ECLI:NL:CRVB:2020:2658
Centrale Raad van Beroep
- Hoger beroep
- Rechtspraak.nl
Beoordeling van de korting op het salaris van een ambtenaar wegens ongeschiktheid door ziekte
In deze zaak heeft de Centrale Raad van Beroep op 29 oktober 2020 uitspraak gedaan in hoger beroep tegen een eerdere uitspraak van de rechtbank Noord-Nederland. De appellant, werkzaam bij de Gemeenschappelijke regeling DDFK-gemeenten, had hoger beroep ingesteld tegen een besluit van het college van burgemeester en wethouders van Noardeast-Fryslân, dat een korting van 10% op zijn salaris had toegepast wegens ongeschiktheid tot het verrichten van zijn arbeid als gevolg van ziekte of gebrek. De appellant was sinds 2 november 2017 uitgevallen door psychische klachten en had bezwaar gemaakt tegen de salarisverlaging, maar dit bezwaar was ongegrond verklaard door het college.
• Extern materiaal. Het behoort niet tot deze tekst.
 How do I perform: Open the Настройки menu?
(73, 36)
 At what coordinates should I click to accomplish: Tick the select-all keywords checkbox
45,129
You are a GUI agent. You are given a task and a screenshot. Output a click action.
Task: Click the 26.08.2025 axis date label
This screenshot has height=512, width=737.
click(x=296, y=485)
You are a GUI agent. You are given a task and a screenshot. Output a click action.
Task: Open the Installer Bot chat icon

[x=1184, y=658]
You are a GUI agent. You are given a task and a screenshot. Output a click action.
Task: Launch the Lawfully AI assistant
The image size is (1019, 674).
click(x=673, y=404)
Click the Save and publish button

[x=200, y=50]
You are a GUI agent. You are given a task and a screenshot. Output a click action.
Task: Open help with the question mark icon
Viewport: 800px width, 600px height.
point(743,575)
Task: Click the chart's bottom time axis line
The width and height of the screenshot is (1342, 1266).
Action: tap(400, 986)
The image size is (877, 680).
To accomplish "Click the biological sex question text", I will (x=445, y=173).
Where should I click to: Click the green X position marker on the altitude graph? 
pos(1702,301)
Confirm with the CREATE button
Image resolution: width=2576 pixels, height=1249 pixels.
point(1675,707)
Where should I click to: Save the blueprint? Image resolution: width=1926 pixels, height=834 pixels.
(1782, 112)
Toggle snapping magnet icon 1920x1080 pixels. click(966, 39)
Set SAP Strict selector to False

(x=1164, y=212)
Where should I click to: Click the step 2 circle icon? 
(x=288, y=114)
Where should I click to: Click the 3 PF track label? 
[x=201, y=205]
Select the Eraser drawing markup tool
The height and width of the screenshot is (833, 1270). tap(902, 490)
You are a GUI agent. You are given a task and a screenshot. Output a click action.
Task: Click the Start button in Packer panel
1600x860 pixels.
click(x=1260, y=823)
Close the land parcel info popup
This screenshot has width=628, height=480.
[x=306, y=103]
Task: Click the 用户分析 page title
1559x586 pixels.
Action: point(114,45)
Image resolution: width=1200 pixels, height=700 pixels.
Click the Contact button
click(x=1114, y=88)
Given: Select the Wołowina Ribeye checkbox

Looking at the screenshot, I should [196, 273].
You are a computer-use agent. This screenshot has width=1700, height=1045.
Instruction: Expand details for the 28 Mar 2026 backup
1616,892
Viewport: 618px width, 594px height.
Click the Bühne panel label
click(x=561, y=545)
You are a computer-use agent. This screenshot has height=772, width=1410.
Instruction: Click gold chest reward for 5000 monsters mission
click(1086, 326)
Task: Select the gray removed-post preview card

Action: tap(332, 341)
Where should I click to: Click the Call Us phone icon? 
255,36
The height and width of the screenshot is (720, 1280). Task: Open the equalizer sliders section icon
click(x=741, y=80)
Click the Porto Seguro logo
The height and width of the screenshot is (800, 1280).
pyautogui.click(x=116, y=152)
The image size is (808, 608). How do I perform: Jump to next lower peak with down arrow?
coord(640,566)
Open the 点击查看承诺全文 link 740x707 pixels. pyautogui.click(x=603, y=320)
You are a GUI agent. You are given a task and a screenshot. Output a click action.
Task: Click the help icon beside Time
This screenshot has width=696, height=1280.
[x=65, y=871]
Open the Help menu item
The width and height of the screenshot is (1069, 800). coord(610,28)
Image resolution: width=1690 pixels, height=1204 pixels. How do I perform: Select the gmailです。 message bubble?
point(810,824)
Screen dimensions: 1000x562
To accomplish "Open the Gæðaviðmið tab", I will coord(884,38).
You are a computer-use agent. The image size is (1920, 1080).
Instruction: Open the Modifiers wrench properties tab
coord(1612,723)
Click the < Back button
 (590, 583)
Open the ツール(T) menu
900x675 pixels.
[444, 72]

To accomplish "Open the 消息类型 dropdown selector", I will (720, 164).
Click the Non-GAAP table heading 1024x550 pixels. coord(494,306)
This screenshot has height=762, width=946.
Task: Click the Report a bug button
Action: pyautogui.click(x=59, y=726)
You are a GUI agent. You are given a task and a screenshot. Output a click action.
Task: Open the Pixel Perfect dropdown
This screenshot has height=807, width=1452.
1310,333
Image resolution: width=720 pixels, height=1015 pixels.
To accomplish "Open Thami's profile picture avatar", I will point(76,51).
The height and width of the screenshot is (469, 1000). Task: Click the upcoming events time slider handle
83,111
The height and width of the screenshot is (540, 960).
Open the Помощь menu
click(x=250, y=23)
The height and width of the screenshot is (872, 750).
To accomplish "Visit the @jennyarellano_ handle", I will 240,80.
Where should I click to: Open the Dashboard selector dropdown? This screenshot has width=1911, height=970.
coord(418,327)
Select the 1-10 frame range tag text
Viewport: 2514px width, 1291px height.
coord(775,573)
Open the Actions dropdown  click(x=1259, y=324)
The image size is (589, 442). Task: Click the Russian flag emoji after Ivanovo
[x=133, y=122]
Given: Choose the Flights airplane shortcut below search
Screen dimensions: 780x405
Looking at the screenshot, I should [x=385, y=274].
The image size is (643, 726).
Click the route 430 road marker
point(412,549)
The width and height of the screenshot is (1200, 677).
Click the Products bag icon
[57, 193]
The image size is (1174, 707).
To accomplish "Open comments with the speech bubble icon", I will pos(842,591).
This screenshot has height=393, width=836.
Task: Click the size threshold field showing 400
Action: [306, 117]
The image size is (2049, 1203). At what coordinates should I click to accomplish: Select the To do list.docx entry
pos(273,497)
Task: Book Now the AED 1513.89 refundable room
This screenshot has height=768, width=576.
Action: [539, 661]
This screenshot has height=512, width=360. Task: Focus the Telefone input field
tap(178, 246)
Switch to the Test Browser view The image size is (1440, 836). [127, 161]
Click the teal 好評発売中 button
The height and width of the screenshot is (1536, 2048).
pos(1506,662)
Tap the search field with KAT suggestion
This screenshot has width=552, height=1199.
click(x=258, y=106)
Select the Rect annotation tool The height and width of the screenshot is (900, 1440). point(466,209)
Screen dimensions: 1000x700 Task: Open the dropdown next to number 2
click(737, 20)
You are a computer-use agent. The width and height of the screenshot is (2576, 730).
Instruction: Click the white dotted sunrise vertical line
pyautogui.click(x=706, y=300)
De rechtbank had in haar eerdere uitspraak geoordeeld dat de ziekmelding van de appellant niet het gevolg was van buitensporige werkomstandigheden, maar eerder van een subjectieve beleving van de appellant. De Centrale Raad van Beroep bevestigde deze conclusie en oordeelde dat de appellant niet had aangetoond dat er sprake was van arbeidsongeschiktheid in en door de dienst. De Raad benadrukte dat de appellant de objectieve omstandigheden van zijn werk niet had kunnen onderbouwen als buitensporig, ondanks zijn verwijzingen naar psychosociale factoren en eerdere ervaringen met een leidinggevende. De Raad concludeerde dat de combinatie van de reorganisatie en de werkdruk niet als buitensporig kon worden aangemerkt en dat de werkgever voldoende maatregelen had genomen om de appellant te beschermen tegen contact met de betrokken leidinggevende.
De uitspraak bevestigde de eerdere beslissing van de rechtbank en er werd geen proceskostenveroordeling opgelegd. De uitspraak werd gedaan door J.J.T. van den Corput, in tegenwoordigheid van griffier M. Buur.